We have created a new sister database to the main Guide to PHARMACOLOGY (GtoPdb) – SynPharm, a database of drug-responsive protein sequences.
Each sequence in SynPharm is derived from a GtoPdb interaction. In each case we have identified the continuous protein sequence within the receptor chain that facilitates that interaction, and provided structural, visual, spatial and affinity data.
Each sequence in the database represents a potentially ligand responsive protein sequence. In addition to providing a pharmacological reference as to the portion of protein chains which actually mediate their interactions with drugs, it is also hoped that SynPharm could act as a library of transferable protein modules to synthetic biologists, enabling the drug responsiveness to be conferred to a protein of choice.

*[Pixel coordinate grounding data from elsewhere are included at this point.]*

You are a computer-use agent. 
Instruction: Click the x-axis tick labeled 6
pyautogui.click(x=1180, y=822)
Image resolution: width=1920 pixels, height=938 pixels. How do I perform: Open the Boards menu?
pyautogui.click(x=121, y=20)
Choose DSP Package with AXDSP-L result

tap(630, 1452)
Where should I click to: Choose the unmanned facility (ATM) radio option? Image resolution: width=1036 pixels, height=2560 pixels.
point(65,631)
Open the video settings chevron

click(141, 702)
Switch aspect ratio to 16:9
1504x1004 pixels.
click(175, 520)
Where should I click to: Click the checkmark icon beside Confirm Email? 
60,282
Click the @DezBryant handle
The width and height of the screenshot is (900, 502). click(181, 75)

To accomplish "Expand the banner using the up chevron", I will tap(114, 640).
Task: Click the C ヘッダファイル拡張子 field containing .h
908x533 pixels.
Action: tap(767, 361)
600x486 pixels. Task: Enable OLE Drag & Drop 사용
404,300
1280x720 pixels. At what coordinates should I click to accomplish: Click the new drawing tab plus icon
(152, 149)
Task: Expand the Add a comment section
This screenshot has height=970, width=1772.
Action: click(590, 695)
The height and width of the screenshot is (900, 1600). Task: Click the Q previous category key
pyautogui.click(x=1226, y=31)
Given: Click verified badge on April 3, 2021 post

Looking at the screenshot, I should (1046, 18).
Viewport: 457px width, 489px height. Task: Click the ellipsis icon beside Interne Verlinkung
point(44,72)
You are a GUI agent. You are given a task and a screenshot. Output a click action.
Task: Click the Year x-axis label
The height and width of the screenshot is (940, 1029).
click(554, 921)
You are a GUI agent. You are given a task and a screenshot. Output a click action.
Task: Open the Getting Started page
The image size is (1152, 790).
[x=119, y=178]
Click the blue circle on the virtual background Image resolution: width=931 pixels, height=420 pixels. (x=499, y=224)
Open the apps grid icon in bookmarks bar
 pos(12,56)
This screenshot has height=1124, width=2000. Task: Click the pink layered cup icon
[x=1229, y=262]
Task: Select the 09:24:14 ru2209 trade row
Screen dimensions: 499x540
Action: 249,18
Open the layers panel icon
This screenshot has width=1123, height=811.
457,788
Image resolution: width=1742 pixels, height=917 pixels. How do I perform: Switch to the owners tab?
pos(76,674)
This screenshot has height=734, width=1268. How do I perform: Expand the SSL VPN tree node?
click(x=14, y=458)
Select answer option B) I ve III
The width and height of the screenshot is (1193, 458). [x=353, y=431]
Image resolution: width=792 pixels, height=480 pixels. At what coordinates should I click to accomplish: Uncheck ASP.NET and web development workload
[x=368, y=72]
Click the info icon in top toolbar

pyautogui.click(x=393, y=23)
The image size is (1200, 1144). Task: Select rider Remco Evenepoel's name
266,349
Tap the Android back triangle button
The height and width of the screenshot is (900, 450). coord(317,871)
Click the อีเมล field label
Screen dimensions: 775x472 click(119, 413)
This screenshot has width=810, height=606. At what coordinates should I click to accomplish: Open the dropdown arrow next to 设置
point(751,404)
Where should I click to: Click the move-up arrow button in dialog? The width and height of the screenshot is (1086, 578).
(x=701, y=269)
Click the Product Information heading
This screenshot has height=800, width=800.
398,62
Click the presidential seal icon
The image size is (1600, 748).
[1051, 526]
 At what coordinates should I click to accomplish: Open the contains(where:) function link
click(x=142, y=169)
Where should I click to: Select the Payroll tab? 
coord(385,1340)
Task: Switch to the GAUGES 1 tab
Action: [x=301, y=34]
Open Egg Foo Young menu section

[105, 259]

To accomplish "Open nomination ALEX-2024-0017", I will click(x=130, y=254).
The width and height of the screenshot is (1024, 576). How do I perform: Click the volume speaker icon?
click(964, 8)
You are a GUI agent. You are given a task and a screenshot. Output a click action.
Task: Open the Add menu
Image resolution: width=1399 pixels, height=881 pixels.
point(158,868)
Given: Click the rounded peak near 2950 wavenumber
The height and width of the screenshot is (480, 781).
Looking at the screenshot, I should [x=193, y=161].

In order to allow researches to assess the likelihood that a bind sequence (as the drug responsive elements are termed) will function in isolation, certain metrics are provided. We provide a ‘contact ratio’ – the ratio of internal contacts (all non-hydrogen atom pairs within the sequence within 5 Angstroms of each other, excluding atoms within two covalent bonds of each other) and external contacts (all non-hydrogen atom pairs between the sequence and the rest of the chain, less than 5 Angstroms) – and a distance matrix to show the ‘globularity’ of the sequences. Each sequence also contains a manipulable 3D visualisation of the sequence in question.
In addition, we provide pages for each of the ligands that interact with a sequence, along with a small selection of the data on the ligand from the main Guide to PHARMACOLOGY database.
Creating the Data
Each interaction in the Guide to PHARMACOLOGY was mapped to one or more PDB files where possible. Some already had PDB information, and where this was not the case, the RCSB web services were queried by SMILES, InChI, name and peptide sequence (in the case of ligands) and accession number (in the case of targets) to identify more. In total, 704 interactions mapped to at least one PDB code, and after manually removing some false maps, this came down to 672. Though a relatively small proportion of the 15,000 or so interactions that GtoPdb contains, it is merely an indicator that most interactions observed have do not yet have high quality structural data.
Each interaction-PDB map was turned into a sequence by first identifying the HET code and ID of the ligand within that PDB file (generally provided by the PDB REMARK records), then identifying the residues that facilitate binding (again most PDB files already annotate this but in cases where this is not true, atomic distances were used to identify probable residues), and then using these to construct a continuous sequences. Not all maps were suitable to this – some had binding sites split across multiple protein chains, and yet more contained too many missing residues – residues flagged as missing from the crystallographic (or otherwise) experiment from which the PDB was derived. Ultimately 540 interactions had at least one PDB map that could be used to create a sequence.
It is expected that the SynPharm database will grow as the principle Guide to PHARMACOLOGY database is updated – or indeed as further structural data is added to the PDB database pertaining to interactions already documented.
A summary of the current data can be found at synpharm.guidetopharmacology.org/about/data.